#### [Soal 1]
Sajikan bagian catatan dari baris yang memuat "Click the 视频-2.mp4 progress bar" sampai baris yang memuat "click(9, 33)", kedua baris itu termasuk, sebagai daftar JSON berisi string, satu string untuk tiap baris dan tanpa baris kosong.

#### [Bacaan]
Membangun Pendidikan Indonesia #2


Sebenarnya saat saya bilang sekolah jangan kebayang, bahwa sekolah yang saya ceritakan di sini, adalah sebuah bangunan besar dengan banyak murid di dalamnya dan fasilitas lengkap. Sekolah yang saya maksud disini cukup terisi dengan kamu (sebagai guru) dan anak (atau anak-anak) muridmu dan terjadi proses-belajar-mengajar.

Sedikit cerita tentang latar belakang kenapa perlu kita membangun sekolah milik kita masing-masing, beberapa belas tahun yang lalu, mahasiswa di almamater saya menempati kost-kost-an yang berada di lingkungan warga. Mungkin, karena kami 'dianggap' manusia pintar, warga-warga disekitar tempat mahasiswa tinggal, tidak segan menitipkan anaknya untuk dididik pendidikan tambahan di luar sekolah kepada kakak-kakak tingkat saya.

Apalagi, kebanyakan mahasiswa di almamater saya menempati kost-kostan di lingkungan keluarga menengah ke bawah yang anak-anaknya pendidikan di sekolahnya belum cukup, kemudian orangtua tidak sempat atau tidak bisa menemani proses belajar sepulang dari sekolah, tetapi tidak punya uang lebih untuk membayar les tambahan.

Sayangnya aktivitas ini, seiring tahun makin menurun, hingga tiba pada masa saya, benar-benar tidak ada lagi mahasiswa yang mau mengajari adik-adik dilingkungan sekitarnya secara sukarela (kalaupun ada mungkin bisa di hitung satu tangan, paling satu-dua orang). Kalo dari pengalaman yang saya liat, hal ini diakibatkan meningkatnya aktivitas akademis di lingkungan kampus, serta adanya keseganan bagi mahasiswa untuk berbaur dengan masyarakat lingkungan sekitar.

#### [Data yang Diberikan]
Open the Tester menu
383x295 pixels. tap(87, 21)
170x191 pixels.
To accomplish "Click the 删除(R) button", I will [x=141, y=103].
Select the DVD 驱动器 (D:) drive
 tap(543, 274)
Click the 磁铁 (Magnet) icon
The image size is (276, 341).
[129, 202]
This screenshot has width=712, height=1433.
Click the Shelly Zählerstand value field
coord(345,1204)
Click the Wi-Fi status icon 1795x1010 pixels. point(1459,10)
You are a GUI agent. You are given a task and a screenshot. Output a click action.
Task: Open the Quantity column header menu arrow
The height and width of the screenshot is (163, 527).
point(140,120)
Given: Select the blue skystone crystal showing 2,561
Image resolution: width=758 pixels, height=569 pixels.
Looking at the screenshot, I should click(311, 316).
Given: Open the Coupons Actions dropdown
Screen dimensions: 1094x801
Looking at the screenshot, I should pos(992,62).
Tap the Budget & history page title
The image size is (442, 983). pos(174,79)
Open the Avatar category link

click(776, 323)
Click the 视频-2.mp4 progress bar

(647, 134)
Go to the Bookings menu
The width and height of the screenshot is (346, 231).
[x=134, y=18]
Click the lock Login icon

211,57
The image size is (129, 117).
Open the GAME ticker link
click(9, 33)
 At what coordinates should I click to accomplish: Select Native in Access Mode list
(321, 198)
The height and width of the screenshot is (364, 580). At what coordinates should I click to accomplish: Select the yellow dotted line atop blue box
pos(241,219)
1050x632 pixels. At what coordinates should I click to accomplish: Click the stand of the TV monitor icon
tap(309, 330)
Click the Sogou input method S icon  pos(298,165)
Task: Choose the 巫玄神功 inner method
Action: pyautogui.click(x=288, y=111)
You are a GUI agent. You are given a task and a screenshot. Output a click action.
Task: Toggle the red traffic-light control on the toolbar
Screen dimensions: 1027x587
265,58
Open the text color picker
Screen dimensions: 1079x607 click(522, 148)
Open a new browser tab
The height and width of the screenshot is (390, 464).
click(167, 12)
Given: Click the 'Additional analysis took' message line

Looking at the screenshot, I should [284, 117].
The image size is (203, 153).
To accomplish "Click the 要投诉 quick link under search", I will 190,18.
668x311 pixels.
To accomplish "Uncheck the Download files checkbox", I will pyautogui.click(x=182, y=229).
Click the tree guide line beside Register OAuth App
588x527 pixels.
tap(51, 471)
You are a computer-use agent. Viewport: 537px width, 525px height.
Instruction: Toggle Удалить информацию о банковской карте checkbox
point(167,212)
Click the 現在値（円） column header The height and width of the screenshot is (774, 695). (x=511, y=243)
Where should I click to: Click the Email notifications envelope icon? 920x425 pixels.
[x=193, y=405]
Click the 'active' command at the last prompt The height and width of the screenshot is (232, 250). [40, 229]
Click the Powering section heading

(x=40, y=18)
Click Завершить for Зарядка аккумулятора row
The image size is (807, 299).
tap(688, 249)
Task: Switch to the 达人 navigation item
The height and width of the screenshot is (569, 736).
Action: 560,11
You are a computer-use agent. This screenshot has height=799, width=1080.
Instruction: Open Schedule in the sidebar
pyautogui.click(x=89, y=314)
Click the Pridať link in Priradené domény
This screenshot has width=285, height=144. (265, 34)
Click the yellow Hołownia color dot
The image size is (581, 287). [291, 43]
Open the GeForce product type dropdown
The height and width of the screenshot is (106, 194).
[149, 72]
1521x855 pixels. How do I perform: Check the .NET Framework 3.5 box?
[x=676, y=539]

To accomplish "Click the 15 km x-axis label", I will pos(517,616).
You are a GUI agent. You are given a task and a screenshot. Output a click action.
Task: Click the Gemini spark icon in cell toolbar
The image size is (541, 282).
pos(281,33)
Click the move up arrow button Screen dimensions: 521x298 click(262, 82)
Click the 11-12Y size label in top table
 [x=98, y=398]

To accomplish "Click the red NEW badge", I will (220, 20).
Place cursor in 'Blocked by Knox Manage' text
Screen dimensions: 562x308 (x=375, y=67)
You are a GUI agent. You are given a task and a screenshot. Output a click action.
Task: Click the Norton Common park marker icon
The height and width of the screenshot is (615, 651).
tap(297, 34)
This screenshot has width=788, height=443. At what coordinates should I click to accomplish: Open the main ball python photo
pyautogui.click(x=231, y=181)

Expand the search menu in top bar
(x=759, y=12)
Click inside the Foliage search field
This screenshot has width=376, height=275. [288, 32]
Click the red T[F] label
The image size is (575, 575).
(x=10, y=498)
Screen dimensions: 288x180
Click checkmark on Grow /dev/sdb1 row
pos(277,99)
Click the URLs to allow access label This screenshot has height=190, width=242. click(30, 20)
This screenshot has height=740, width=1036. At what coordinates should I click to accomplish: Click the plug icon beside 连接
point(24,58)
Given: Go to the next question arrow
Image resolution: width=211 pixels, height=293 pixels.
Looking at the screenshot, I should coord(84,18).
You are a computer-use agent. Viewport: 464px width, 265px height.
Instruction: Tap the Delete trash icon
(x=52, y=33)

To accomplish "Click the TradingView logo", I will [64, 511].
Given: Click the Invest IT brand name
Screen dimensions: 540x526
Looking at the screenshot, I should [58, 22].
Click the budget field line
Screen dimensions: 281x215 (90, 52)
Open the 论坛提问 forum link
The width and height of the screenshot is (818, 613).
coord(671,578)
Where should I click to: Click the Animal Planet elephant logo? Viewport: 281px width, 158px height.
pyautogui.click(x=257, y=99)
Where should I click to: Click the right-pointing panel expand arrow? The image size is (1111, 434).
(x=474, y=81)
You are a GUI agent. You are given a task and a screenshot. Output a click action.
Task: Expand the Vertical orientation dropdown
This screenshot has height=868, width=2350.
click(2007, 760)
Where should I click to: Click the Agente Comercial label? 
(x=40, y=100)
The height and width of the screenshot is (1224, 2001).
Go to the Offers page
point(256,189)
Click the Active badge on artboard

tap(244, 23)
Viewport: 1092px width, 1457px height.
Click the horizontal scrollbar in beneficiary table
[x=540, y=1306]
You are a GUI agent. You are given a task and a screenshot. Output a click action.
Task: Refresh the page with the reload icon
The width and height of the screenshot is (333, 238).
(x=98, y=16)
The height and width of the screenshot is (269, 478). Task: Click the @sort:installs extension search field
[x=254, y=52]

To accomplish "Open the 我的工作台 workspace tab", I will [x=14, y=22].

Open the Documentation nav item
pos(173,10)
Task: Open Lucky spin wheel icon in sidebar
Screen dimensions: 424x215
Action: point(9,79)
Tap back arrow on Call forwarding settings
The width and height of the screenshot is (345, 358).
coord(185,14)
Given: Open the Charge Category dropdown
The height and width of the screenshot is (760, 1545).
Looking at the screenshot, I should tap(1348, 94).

#### [Soal 2]
Tuliskan ulang kata demi kata seluruh bacaan tentang membangun pendidikan Indonesia.

#### [Jawaban Benar 1]
[
  "Click the 视频-2.mp4 progress bar",
  "(647, 134)",
  "Go to the Bookings menu",
  "The width and height of the screenshot is (346, 231).",
  "[x=134, y=18]",
  "Click the lock Login icon",
  "211,57",
  "The image size is (129, 117).",
  "Open the GAME ticker link",
  "click(9, 33)"
]

#### [Jawaban Benar 2]
Membangun Pendidikan Indonesia #2


Sebenarnya saat saya bilang sekolah jangan kebayang, bahwa sekolah yang saya ceritakan di sini, adalah sebuah bangunan besar dengan banyak murid di dalamnya dan fasilitas lengkap. Sekolah yang saya maksud disini cukup terisi dengan kamu (sebagai guru) dan anak (atau anak-anak) muridmu dan terjadi proses-belajar-mengajar.

Sedikit cerita tentang latar belakang kenapa perlu kita membangun sekolah milik kita masing-masing, beberapa belas tahun yang lalu, mahasiswa di almamater saya menempati kost-kost-an yang berada di lingkungan warga. Mungkin, karena kami 'dianggap' manusia pintar, warga-warga disekitar tempat mahasiswa tinggal, tidak segan menitipkan anaknya untuk dididik pendidikan tambahan di luar sekolah kepada kakak-kakak tingkat saya.

Apalagi, kebanyakan mahasiswa di almamater saya menempati kost-kostan di lingkungan keluarga menengah ke bawah yang anak-anaknya pendidikan di sekolahnya belum cukup, kemudian orangtua tidak sempat atau tidak bisa menemani proses belajar sepulang dari sekolah, tetapi tidak punya uang lebih untuk membayar les tambahan.

Sayangnya aktivitas ini, seiring tahun makin menurun, hingga tiba pada masa saya, benar-benar tidak ada lagi mahasiswa yang mau mengajari adik-adik dilingkungan sekitarnya secara sukarela (kalaupun ada mungkin bisa di hitung satu tangan, paling satu-dua orang). Kalo dari pengalaman yang saya liat, hal ini diakibatkan meningkatnya aktivitas akademis di lingkungan kampus, serta adanya keseganan bagi mahasiswa untuk berbaur dengan masyarakat lingkungan sekitar.